Esa madre putativa:Pedro Lemebel, su crónica, hurga la lengua oficial, heteronormada, para situar ese desgarro coloquial desde donde se escribe y vive la marginalidad homosexual. Lemebel es la lengua madre, filosa y punzante, que habita a las maricas con ese loco afán de quien, ataviada de perlas y cicatrices, se reconoce políticamente incorrecta. De ahí la madre putativa que otorga a la marica el zanjón, la memoria, el cancionero y la esquina hecha su corazón.

Christian Egüez, Marica y Marginal / Santa Cruz, Bolivia

Activista de la disidencia sexual, integrante del Centro Cultural San Isidro y colaborador de Periodista Virtual. Su trabajo en intervención pública con temáticas desde la marginalidad hasta el SIDA cobra una influencia evidente de Pedro Lemebel. Junto a Mujeres Creando han organizado veladas culturales en homenaje al fallecido escritor chileno.

Pedro es la fuerza colectiva e ideológica que los activistas de la mariconada latinoamericana necesitamos para llenar de flores nuestros caminos de luchas siempre pendientes. Lemebel es la memoria que el activismo de la resistencia LGBT necesita para resurgir de la comodidad burguesa y neoliberal en la que se encuentra, Lemebel es una serie de textos que nunca se agotan para saber que las injusticias sociales requieren de nuestra atención, mucho más que mendigarle matrimonio igualitario al poder.

Las Yeguas, una especie de terrorismo homosexual

Pedro también pasó por la performance, y la intervención pública y callejera. Las Yeguas del Apocalipsis, que hacían referencia a los Jinetes del Apocalipsis de la biblia, fue un dúo que saboteaba presentaciones de arte en diferentes espacios culturales de Santiago. Estaba conformado por Lemebel y otro maricón imprescindible, Francisco Casas, amigo y amante de Pedro. En los 80 constituyeron el terror de los eventos culturales en Santiago, desde muestras de arte hasta presentaciones de libros.

En 1988 irrumpieron en la ceremonia de entrega del premio de poesía Pablo Neruda. Lemebel y Casas subieron de forma intempestiva al escenario e intentaron poner una corona de espinas en la cabeza de Raúl Zurita, a quien le entregaron el galardón ese año. En 1989, terminada la dictadura, las Yeguas aparecieron en un acto de proclamación de la candidatura presidencial de Patricio Aylwin, quien ganaría y asumiría el cargo al año siguiente.

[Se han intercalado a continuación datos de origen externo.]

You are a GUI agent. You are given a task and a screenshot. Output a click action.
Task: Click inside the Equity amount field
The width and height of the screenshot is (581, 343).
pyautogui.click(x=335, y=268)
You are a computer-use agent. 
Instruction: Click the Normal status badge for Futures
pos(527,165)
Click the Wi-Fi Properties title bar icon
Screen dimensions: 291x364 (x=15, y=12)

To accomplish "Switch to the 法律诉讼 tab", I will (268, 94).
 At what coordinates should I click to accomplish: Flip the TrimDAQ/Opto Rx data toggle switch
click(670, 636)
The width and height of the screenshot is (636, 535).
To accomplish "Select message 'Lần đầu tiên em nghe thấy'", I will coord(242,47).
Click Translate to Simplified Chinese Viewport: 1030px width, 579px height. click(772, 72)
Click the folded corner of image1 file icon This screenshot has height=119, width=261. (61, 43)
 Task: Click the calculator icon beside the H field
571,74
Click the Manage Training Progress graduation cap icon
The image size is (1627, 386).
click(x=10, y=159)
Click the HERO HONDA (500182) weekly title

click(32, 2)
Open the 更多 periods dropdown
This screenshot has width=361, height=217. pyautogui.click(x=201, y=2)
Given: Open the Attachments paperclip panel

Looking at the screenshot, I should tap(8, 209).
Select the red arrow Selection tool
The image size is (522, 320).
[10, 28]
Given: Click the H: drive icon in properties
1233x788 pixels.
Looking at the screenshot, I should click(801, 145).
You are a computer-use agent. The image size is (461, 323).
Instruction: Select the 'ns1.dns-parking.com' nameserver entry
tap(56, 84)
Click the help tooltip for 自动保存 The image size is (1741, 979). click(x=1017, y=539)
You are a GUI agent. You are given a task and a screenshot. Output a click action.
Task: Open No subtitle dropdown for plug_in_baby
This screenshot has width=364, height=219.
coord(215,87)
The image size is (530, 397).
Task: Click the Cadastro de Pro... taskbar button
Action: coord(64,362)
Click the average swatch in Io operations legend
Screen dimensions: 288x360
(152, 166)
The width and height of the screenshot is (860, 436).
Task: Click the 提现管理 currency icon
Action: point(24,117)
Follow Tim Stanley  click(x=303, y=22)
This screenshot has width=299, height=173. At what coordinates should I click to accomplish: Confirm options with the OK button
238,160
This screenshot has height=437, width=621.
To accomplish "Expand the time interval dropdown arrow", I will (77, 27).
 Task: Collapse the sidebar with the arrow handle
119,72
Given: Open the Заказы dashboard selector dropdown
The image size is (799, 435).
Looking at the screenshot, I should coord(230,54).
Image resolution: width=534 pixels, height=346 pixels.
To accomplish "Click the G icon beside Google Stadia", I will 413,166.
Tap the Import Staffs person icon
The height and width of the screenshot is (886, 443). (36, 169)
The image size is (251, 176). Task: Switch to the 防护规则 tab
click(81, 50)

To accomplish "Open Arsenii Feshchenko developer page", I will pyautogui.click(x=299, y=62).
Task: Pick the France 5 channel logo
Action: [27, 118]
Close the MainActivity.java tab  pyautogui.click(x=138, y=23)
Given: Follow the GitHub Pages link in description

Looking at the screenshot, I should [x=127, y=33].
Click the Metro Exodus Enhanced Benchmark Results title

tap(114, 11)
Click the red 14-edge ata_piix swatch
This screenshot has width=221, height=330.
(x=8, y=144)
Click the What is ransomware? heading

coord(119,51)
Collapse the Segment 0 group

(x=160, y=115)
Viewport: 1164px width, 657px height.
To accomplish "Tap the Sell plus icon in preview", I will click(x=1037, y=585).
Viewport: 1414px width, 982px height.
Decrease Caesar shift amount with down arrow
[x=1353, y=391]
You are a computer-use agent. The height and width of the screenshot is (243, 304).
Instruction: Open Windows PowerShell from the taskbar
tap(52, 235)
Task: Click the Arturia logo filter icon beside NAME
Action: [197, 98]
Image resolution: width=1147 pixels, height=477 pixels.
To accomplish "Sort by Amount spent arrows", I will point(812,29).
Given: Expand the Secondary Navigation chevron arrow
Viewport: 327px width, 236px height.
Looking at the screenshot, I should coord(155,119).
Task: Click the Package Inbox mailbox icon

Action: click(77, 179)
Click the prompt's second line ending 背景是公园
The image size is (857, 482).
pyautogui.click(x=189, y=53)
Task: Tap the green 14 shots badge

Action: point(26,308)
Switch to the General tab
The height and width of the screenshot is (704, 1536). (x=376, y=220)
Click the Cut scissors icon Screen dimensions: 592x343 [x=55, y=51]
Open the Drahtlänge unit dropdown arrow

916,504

En la ceremonia oficial, Francisco Casas besó en la boca a Ricardo Lagos, que tiempo después también sería presidente, y levantó junto a Lemebel una pancarta que decía “Homosexuales por el cambio”

Pedro y Bolivia

Pedro vino a Bolivia en el año 2012, invitado por la militante feminista María Galindo de Mujeres Creando, estuvo en la Paz y se presentó en el Musef, participó de una de las discusiones radiales más valiosas de Radio Deseo junto a Galindo, para el sector radial Machos, varones y maricones. Pedro fue un defensor de la causa marítima boliviana y escribió sobre la misma, regalando a la causa uno de sus más bellísimos escritos: Canción para un niño boliviano que nunca vio la mar 

Sus infinitos e inagotables textos se han llegado a traducir en inglés, alemán, italiano y francés entre otros idiomas. Su reconocimiento abrumador pasó por “Loco Afán: crónicas de sidario” (1996), “De perlas y cicatrices” y “Tengo miedo torero” (2001)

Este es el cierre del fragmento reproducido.